The problem states that a specific point (2,3) lies on the graph of two different linear equations. Our goal is to use this information to find the value of 'b'. The first equation is $$ 3x-(a-1)y=2a-1 $$ and the second equation is $$ 5x+(1-2a)y=3b $$. Since the point (2,3) lies on both graphs, it means that when we substitute x=2 and y=3 into each equation, the equations must hold true.
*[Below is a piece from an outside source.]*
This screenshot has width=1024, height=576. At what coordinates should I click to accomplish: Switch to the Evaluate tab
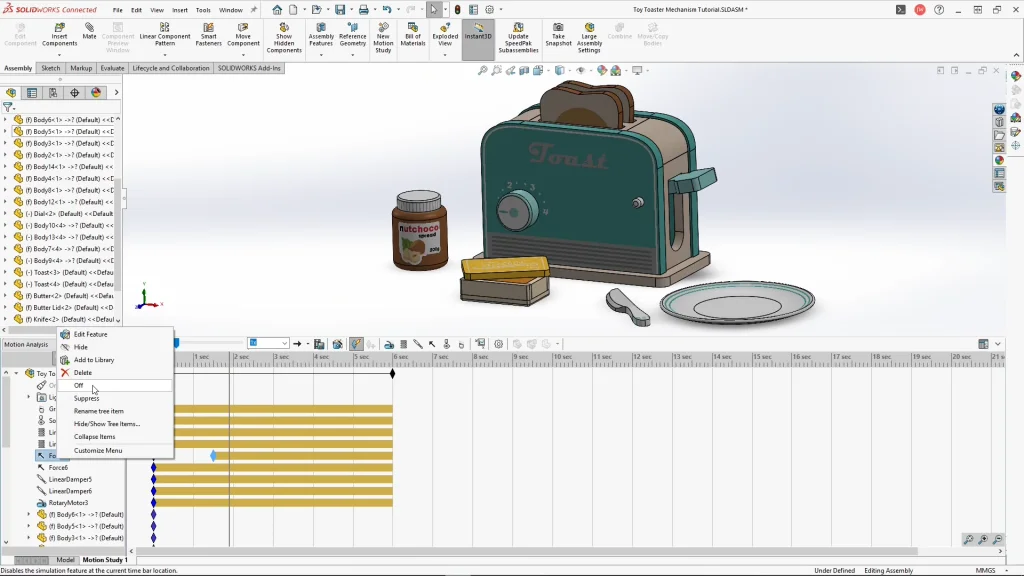click(112, 68)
**step2** Substituting the point into the first equation

We are given the point (2,3), which means x = 2 and y = 3. We substitute these values into the first linear equation:
$$ 3x-(a-1)y=2a-1 $$
Substituting x=2 and y=3:
$$ 3(2)-(a-1)(3)=2a-1 $$

**step3** Solving for 'a' from the first equation

Now, we simplify the equation from the previous step to find the value of 'a':
$$ 6 - (3a - 3) = 2a - 1 $$
Distribute the negative sign:
$$ 6 - 3a + 3 = 2a - 1 $$
Combine the constant terms on the left side:
$$ 9 - 3a = 2a - 1 $$
To isolate the terms with 'a' on one side and constant terms on the other, we can add 3a to both sides:
$$ 9 = 2a + 3a - 1 $$
$$ 9 = 5a - 1 $$
Next, add 1 to both sides:
$$ 9 + 1 = 5a $$
$$ 10 = 5a $$
Finally, divide by 5 to find 'a':
$$ a = \frac{10}{5} $$
$$ a = 2 $$

**step4** Substituting the point and the value of 'a' into the second equation

Now that we have found the value of 'a' to be 2, we can use this along with the point (2,3) in the second linear equation:
$$ 5x+(1-2a)y=3b $$
Substitute x=2, y=3, and a=2 into this equation:
$$ 5(2)+(1-2(2))(3)=3b $$

**step5** Solving for 'b' from the second equation

We simplify the equation from the previous step to find the value of 'b':
First, calculate the term inside the parenthesis:
$$ 1 - 2(2) = 1 - 4 = -3 $$
Now substitute this back into the equation:
$$ 5(2)+(-3)(3)=3b $$
Perform the multiplications:
$$ 10 - 9 = 3b $$
Perform the subtraction on the left side:
$$ 1 = 3b $$
Finally, divide by 3 to find 'b':
$$ b = \frac{1}{3} $$

**step6** Comparing the result with the given options

The calculated value for 'b' is $$ \frac{1}{3} $$.
Comparing this result with the given options:
A $$ \frac{1}{3} $$
B $$ \frac{1}{5} $$
C $$ \frac{1}{7} $$
D $$ \frac{2}{3} $$
Our calculated value matches option A.